O ÚLTIMO GOLE
POR LUIS FERNANDO VERISSIMO
2010, 07 DE AGOSTO
Não sei se foi antes ou depois do Renan pular sem ter decidido se iria abraçar, soquear ou engolir aquela bola, e levar aquele gol, que resolvi: só um calvados me faria aguentar o jogo até o fim.
O calvados é um destilado de maçã feito para ser tomado na frente de uma lareira acesa enquanto se filosofa sobre a vida, mas em ocasiões especiais, como uma semifinal de Libertadores num Morumbi cheio contra um São Paulo esfogueado e com um ataque que raramente acertava um passe, serviria para acalmar os nervos.
Era o que estávamos precisando, eu e o time.

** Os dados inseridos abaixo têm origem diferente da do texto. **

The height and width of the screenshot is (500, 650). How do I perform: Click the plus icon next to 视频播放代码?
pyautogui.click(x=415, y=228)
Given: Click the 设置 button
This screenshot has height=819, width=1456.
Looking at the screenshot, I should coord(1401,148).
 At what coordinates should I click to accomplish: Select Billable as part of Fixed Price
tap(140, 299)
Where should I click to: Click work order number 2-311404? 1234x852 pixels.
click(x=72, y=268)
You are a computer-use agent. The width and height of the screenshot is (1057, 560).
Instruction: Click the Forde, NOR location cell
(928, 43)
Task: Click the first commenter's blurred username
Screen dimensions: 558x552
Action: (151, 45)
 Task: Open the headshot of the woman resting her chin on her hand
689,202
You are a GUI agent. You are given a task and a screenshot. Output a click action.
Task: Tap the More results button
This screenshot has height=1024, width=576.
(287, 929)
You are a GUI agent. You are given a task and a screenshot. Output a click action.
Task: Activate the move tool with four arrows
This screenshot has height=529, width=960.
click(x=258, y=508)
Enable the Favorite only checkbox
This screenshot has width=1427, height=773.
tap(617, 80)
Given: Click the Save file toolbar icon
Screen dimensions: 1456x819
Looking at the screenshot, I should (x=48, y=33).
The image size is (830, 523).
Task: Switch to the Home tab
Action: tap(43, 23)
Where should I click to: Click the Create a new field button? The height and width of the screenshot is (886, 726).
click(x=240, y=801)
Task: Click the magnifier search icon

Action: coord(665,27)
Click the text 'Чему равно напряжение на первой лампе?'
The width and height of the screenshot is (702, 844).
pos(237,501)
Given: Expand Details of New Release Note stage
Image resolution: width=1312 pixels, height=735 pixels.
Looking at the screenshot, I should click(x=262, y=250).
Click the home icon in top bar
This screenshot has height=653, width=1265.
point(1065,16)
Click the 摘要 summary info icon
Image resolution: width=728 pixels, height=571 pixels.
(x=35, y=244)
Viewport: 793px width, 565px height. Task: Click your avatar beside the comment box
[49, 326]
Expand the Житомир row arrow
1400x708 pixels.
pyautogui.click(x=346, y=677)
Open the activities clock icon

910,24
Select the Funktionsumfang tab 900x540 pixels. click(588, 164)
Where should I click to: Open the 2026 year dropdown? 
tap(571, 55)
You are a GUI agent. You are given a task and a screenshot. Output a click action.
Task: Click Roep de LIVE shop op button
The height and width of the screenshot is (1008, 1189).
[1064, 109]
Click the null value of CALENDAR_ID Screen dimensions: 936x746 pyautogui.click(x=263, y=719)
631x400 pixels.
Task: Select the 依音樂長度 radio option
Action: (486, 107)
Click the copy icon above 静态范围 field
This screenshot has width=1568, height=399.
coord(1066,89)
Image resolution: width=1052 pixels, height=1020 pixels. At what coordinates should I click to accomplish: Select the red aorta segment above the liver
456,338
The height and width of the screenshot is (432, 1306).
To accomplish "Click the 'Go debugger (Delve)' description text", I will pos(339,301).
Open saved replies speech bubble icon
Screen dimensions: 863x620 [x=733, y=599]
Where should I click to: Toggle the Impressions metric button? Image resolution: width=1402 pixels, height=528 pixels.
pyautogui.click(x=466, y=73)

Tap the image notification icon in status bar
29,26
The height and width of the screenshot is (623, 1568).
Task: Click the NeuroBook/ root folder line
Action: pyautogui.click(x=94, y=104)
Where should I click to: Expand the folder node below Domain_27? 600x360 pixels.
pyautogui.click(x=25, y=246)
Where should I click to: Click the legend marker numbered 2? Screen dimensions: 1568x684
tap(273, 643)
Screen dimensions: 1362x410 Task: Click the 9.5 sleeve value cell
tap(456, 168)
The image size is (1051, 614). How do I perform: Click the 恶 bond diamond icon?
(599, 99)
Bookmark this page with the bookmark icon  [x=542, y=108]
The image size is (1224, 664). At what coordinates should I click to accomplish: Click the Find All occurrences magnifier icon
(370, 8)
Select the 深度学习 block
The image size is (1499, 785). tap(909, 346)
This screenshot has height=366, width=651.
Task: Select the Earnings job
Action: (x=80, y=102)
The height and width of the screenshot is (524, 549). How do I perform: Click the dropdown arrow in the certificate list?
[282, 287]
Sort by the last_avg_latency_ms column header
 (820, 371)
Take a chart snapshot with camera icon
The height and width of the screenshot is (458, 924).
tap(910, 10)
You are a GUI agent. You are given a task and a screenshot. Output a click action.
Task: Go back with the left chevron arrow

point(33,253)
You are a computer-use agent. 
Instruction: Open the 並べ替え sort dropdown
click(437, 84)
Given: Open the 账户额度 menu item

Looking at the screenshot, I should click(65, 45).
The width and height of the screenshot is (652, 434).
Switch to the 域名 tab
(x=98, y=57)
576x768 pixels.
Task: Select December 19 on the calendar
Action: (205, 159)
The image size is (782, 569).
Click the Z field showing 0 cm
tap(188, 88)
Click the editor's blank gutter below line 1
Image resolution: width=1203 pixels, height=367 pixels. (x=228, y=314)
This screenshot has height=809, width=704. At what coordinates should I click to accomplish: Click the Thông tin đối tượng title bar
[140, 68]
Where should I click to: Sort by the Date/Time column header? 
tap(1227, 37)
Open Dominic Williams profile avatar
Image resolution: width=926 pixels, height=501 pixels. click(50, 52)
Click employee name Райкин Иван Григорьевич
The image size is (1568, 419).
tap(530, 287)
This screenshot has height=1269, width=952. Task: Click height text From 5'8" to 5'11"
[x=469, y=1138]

Calma e filosofia. O que poderia acontecer de pior? O Renan, carcomido pelo remorso, largar mais três ou quatro bolas dentro da pequena área, nossos contra-ataques continuarem a não dar certo, o São Paulo continuar surfando no entusiasmo da sua torcida e fazendo mais três ou quatro, eu me despedindo da família e me atirando dentro da lareira. Só isso.
Mas aconteceu uma coisa estranha. O calvados não me acalmou, mas teve um efeito contrário no Sandro e no Tinga, que tomaram conta do jogo. Empatamos. Depois o São Paulo aproveitou que eu fui me reabastecer e marcou o segundo.
E os últimos minutos do jogo, já sem o Tinga em campo, quando um gol deles significaria a diferença entre os Emirados Árabes e a amargura, foram os minutos mais longos já registrados na história da cronologia.
Mas resisti razoavelmente intacto. E o último gole do calvados foi para comemorar.